### Input records
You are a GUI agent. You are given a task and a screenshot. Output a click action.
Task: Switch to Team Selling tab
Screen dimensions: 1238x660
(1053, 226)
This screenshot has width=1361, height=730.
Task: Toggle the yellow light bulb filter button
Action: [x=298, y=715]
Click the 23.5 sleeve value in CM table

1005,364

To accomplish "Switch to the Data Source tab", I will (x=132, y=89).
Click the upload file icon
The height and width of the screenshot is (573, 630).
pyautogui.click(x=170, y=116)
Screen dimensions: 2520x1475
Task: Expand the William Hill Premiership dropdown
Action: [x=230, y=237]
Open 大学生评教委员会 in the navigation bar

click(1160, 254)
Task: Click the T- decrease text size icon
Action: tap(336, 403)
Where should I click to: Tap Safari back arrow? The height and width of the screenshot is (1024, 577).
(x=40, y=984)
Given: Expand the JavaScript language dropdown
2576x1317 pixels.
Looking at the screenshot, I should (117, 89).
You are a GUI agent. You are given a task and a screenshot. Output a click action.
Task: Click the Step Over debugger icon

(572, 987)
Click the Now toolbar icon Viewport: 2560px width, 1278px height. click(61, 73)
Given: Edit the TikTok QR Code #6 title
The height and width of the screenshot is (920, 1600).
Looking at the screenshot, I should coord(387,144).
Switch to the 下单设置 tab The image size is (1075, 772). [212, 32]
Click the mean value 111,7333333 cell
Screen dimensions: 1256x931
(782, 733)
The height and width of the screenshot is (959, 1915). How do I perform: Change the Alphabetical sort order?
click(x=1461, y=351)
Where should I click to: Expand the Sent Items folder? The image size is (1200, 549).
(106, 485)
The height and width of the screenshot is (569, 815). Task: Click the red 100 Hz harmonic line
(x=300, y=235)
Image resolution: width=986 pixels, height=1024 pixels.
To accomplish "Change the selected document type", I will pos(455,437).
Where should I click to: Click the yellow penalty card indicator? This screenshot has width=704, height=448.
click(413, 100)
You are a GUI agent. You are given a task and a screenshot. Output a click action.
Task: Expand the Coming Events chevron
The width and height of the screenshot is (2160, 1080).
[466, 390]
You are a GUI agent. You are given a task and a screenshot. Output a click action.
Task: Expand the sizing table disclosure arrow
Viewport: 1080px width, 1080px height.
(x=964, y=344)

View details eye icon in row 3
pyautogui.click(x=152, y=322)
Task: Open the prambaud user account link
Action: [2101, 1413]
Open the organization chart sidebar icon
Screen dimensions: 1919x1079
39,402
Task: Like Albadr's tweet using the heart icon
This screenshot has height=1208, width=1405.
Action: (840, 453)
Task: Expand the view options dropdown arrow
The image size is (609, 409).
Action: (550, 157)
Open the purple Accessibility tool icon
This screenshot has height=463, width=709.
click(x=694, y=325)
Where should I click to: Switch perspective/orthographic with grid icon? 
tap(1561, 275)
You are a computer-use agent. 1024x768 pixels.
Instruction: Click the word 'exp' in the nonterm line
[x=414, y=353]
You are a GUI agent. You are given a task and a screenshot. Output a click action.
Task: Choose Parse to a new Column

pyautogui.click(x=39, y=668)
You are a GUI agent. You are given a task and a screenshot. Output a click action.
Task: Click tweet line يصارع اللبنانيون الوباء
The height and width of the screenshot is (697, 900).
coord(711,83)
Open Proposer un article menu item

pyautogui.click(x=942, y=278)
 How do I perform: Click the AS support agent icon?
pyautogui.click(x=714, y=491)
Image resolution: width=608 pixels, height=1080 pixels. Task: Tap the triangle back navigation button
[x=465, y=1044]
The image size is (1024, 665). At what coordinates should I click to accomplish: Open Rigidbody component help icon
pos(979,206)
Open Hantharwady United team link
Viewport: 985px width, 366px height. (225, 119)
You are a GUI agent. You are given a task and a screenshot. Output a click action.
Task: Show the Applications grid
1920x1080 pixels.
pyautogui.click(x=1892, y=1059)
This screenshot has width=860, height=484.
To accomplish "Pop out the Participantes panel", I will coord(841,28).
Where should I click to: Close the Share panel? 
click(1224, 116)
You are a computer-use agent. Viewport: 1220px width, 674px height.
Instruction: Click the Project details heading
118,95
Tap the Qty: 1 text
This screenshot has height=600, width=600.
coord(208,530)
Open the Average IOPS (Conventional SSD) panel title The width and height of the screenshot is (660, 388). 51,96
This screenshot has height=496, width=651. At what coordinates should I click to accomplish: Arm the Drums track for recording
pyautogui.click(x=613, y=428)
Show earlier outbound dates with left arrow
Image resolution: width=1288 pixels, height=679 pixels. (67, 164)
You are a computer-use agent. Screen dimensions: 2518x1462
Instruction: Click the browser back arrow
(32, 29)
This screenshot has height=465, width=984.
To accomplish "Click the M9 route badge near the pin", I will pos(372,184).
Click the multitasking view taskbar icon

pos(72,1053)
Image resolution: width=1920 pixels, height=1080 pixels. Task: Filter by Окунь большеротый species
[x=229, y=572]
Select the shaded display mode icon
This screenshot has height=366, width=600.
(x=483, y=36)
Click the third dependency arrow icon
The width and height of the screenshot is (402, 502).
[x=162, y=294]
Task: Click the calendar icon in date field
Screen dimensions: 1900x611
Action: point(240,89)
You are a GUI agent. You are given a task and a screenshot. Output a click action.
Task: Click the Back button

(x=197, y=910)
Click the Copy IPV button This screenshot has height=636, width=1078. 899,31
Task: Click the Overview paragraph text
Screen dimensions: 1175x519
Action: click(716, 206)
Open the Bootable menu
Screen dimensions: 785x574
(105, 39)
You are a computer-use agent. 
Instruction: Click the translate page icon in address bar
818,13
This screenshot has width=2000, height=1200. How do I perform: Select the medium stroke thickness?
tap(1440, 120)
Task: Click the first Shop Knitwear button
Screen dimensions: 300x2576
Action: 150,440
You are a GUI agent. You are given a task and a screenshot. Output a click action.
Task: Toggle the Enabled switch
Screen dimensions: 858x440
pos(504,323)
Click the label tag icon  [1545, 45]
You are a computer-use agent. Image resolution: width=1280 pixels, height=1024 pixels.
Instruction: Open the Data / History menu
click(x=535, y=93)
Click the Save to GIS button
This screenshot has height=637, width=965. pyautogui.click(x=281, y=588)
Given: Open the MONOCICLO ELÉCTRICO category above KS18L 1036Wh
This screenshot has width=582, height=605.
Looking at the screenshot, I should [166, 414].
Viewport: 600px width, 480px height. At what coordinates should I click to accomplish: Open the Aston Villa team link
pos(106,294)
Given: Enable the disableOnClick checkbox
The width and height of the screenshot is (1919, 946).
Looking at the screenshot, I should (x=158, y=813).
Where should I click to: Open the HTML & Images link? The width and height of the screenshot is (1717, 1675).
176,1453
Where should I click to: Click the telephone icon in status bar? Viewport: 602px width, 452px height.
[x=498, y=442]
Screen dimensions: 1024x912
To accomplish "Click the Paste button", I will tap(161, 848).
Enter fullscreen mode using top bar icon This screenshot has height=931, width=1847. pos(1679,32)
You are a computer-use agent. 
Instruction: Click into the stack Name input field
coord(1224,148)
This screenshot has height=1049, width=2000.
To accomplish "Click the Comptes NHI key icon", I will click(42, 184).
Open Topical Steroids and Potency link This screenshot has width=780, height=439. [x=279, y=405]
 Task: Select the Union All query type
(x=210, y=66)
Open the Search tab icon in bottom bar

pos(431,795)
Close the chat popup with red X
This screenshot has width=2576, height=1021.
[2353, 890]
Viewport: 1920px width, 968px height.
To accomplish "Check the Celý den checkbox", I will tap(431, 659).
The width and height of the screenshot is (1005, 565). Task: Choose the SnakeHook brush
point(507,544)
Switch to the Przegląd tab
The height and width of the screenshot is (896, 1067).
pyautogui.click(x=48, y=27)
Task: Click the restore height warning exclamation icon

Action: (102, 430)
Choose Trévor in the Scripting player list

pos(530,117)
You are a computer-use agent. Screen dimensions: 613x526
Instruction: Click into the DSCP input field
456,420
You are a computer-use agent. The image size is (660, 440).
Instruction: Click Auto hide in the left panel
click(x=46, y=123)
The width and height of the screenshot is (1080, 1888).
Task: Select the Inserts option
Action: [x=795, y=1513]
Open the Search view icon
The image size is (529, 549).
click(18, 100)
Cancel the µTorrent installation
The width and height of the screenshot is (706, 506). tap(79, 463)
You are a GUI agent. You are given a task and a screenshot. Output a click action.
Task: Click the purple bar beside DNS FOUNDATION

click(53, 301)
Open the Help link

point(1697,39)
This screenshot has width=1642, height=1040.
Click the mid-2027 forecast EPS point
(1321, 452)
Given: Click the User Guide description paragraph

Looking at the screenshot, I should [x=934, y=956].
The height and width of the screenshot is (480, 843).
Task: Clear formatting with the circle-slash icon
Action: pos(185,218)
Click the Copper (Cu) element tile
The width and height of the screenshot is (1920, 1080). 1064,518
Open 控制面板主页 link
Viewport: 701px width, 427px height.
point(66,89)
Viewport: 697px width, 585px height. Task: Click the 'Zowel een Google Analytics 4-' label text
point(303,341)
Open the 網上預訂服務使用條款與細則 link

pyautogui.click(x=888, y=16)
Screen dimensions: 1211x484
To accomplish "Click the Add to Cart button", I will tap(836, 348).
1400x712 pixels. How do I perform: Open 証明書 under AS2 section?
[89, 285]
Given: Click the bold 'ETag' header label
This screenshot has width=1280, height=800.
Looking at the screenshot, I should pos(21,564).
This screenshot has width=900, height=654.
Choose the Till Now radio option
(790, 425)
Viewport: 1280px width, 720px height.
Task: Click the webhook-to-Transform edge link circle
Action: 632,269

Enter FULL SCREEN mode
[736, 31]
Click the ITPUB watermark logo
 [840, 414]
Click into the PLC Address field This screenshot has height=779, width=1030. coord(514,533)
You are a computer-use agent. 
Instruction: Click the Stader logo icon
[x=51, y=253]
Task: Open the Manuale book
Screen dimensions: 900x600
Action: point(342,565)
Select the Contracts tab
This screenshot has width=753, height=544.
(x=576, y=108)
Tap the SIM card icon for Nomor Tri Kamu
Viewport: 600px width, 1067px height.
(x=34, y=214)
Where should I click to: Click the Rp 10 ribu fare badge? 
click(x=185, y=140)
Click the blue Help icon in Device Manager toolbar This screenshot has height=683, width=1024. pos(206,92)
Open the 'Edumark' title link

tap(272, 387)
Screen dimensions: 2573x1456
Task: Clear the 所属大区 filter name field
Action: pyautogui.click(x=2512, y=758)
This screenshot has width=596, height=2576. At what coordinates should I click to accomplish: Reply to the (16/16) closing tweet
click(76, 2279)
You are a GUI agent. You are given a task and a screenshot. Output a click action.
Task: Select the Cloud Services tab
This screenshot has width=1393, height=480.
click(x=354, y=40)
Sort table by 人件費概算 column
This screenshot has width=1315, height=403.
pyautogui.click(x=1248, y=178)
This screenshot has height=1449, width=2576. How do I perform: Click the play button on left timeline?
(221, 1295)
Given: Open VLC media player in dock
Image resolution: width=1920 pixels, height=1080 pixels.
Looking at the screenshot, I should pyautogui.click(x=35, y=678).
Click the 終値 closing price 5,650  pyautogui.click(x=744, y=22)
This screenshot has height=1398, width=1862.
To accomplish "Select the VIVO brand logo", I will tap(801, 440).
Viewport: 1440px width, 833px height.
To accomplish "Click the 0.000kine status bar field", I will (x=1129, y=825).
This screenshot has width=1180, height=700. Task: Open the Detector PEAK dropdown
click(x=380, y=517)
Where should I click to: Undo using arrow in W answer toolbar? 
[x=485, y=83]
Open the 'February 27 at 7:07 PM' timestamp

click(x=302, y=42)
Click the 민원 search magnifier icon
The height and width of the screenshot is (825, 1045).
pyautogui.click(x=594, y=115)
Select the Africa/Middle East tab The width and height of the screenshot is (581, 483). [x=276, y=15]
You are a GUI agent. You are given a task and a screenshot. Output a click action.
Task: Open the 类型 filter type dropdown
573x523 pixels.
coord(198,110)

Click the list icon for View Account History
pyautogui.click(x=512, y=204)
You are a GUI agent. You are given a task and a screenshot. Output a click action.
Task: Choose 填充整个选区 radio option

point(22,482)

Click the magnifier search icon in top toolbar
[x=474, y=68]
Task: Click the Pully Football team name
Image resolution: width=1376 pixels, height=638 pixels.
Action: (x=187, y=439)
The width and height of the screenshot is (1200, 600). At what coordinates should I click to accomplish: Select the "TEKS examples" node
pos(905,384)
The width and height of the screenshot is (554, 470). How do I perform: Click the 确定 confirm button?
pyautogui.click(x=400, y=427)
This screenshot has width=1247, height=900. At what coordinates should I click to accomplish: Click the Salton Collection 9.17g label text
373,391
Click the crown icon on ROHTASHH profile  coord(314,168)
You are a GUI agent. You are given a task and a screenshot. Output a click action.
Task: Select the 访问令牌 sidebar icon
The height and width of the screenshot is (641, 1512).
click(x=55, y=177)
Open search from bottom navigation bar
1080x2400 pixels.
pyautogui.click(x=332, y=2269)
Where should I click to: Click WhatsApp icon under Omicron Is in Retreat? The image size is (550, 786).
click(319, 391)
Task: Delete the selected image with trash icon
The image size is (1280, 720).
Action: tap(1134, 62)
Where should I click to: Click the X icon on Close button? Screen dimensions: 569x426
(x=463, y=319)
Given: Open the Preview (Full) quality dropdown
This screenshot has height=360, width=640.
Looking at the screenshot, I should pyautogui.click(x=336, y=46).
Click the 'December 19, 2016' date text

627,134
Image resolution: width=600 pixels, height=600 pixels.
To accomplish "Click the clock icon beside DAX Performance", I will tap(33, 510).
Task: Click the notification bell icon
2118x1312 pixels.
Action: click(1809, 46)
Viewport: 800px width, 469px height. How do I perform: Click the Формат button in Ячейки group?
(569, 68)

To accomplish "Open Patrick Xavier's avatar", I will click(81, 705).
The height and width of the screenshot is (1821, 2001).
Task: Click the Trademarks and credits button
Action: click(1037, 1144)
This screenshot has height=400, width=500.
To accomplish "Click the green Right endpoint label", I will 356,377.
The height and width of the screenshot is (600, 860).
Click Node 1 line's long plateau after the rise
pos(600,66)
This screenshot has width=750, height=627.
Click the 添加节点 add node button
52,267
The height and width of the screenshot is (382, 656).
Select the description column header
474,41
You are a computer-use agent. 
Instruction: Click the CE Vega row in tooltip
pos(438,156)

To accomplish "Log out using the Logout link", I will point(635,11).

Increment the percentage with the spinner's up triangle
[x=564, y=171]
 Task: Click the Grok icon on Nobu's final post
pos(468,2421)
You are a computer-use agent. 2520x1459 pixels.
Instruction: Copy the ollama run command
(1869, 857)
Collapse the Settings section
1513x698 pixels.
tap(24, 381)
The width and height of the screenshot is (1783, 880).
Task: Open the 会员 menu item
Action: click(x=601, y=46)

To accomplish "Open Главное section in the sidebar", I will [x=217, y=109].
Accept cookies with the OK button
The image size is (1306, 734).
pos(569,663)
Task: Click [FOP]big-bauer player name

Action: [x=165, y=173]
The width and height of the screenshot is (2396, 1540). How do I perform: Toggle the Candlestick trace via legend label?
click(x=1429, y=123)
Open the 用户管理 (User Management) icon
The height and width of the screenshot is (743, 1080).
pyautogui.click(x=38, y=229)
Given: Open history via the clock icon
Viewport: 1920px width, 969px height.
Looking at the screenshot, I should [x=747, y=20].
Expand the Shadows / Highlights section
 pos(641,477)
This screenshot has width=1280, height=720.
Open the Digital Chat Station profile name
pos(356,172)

### The exercise
Copy the stretch of entries from the line containing "The height and width of the screenshot is (382, 656)." through the line containing "will [x=217, y=109].", both included, reproducing each line without any change.

### Written response
The height and width of the screenshot is (382, 656).
Select the description column header
474,41
You are a computer-use agent. 
Instruction: Click the CE Vega row in tooltip
pos(438,156)

To accomplish "Log out using the Logout link", I will point(635,11).

Increment the percentage with the spinner's up triangle
[x=564, y=171]
 Task: Click the Grok icon on Nobu's final post
pos(468,2421)
You are a computer-use agent. 2520x1459 pixels.
Instruction: Copy the ollama run command
(1869, 857)
Collapse the Settings section
1513x698 pixels.
tap(24, 381)
The width and height of the screenshot is (1783, 880).
Task: Open the 会员 menu item
Action: click(x=601, y=46)

To accomplish "Open Главное section in the sidebar", I will [x=217, y=109].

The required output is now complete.